FSFundedStreak

Lucid Trading rules, explained (2026)

Lucid offers three funded plans — Pro, Flex and Direct — and they trade off consistency rules against payout speed and simplicity. All use end-of-day trailing and a 90/10 split.

Drawdown (all plans)

Every Lucid plan uses an end-of-day trailing drawdown that locks at your starting balance once you've banked enough — $2,000 on a 50K for Pro and Flex. Because it's EOD, intraday spikes don't move your floor. The payout buffer sits at your max loss plus $100.

LucidPro — 40% consistency

Pro adds a 40% consistency cap measured per 3-day payout cycle, plus a daily loss limit ($1,200 on a 50K) that acts as a soft breach — it pauses your session rather than closing the account. Faster payout cycles, but you have to keep your best day in check.

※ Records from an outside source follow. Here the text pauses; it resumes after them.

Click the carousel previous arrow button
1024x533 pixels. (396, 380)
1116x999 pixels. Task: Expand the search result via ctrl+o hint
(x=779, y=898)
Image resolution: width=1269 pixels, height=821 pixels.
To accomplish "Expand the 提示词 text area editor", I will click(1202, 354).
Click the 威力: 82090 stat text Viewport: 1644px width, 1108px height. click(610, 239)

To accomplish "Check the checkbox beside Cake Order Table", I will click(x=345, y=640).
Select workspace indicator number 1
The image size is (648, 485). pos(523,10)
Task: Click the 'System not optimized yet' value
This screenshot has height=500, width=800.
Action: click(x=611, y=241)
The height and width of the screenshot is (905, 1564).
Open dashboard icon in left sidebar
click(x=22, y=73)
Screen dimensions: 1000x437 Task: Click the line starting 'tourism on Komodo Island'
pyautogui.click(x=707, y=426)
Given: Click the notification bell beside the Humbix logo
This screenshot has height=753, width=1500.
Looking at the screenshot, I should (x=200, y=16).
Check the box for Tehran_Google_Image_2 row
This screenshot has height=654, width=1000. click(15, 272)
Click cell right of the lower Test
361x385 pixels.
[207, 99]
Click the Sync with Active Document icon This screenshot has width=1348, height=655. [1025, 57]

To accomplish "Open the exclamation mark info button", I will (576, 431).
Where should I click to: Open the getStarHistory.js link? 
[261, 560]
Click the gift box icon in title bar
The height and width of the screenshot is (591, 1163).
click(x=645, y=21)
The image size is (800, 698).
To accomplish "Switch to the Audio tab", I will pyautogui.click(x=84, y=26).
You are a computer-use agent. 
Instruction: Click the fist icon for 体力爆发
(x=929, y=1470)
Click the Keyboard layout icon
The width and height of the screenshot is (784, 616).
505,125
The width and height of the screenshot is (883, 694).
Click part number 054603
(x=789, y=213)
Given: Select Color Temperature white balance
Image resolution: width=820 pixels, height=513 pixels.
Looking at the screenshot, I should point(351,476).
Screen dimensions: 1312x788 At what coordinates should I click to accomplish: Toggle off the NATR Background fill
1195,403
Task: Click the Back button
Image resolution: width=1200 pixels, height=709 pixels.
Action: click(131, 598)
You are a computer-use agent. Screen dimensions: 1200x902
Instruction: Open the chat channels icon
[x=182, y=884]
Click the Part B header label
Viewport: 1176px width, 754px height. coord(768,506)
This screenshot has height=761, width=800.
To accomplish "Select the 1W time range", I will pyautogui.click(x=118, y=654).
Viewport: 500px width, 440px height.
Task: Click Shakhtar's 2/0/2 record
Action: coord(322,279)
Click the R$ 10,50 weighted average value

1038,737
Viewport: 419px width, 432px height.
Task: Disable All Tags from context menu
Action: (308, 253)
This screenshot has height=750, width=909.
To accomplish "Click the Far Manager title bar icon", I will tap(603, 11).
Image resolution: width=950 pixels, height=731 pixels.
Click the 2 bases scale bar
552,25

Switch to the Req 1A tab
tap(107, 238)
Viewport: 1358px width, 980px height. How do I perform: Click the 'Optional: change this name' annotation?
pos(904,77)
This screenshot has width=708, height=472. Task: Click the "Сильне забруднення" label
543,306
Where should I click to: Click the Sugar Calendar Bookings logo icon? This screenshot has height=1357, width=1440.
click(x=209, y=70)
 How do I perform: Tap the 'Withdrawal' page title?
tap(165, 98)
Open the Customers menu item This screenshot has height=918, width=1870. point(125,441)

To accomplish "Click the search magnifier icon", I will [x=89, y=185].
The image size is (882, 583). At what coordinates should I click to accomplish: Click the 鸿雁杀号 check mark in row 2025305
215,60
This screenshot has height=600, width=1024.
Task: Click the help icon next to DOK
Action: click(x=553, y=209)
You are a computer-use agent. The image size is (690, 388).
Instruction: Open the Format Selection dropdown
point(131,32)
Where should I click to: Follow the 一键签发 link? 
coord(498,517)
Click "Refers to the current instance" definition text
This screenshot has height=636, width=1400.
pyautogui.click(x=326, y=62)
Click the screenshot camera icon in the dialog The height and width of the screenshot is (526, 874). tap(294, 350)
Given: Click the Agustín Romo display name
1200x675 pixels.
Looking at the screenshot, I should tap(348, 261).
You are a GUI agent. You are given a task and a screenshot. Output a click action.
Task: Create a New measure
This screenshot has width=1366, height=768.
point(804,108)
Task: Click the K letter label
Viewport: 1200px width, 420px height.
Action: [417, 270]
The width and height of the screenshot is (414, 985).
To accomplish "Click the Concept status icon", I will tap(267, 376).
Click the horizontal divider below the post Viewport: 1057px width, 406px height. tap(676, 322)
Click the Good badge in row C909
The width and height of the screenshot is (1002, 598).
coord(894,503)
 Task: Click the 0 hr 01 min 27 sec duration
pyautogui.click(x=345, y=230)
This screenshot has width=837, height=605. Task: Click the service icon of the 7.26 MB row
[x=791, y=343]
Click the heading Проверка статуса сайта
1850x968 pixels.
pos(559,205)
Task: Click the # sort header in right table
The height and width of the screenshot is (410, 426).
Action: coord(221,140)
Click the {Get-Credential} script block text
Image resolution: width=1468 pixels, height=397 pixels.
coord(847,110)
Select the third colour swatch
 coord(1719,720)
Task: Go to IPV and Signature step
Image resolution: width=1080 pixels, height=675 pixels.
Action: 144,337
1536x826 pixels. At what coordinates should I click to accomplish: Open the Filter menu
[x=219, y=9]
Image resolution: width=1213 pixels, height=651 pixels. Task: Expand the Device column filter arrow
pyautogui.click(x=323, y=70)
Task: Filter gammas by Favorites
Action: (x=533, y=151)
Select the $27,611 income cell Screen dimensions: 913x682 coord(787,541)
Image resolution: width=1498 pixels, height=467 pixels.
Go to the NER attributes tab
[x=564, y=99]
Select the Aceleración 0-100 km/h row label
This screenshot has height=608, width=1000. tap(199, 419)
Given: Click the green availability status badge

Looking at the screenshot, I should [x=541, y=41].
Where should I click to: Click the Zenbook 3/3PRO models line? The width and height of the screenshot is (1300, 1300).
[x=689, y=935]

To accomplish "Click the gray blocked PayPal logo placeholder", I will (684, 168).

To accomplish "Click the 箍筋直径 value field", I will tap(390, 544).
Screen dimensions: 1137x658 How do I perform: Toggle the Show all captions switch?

LucidFlex — no consistency

Flex drops the consistency rule and the daily loss limit entirely; you just need 5 profitable days per payout cycle. It's the simplest to keep — build the buffer and ride — at the cost of the tighter Pro cycle timing.

LucidDirect — instant funded, 20% consistency

Direct skips the evaluation (instant funded), so the funded rules are stricter: a tight 20% consistency cap per payout cycle and a 5-day minimum. On 100K/150K the max loss is a little higher than Pro/Flex. Best if you'd rather pay to skip the eval and can trade consistently.

Risk-tracking tool, not financial advice, not affiliated with any prop firm. Verify rules against your firm's current terms.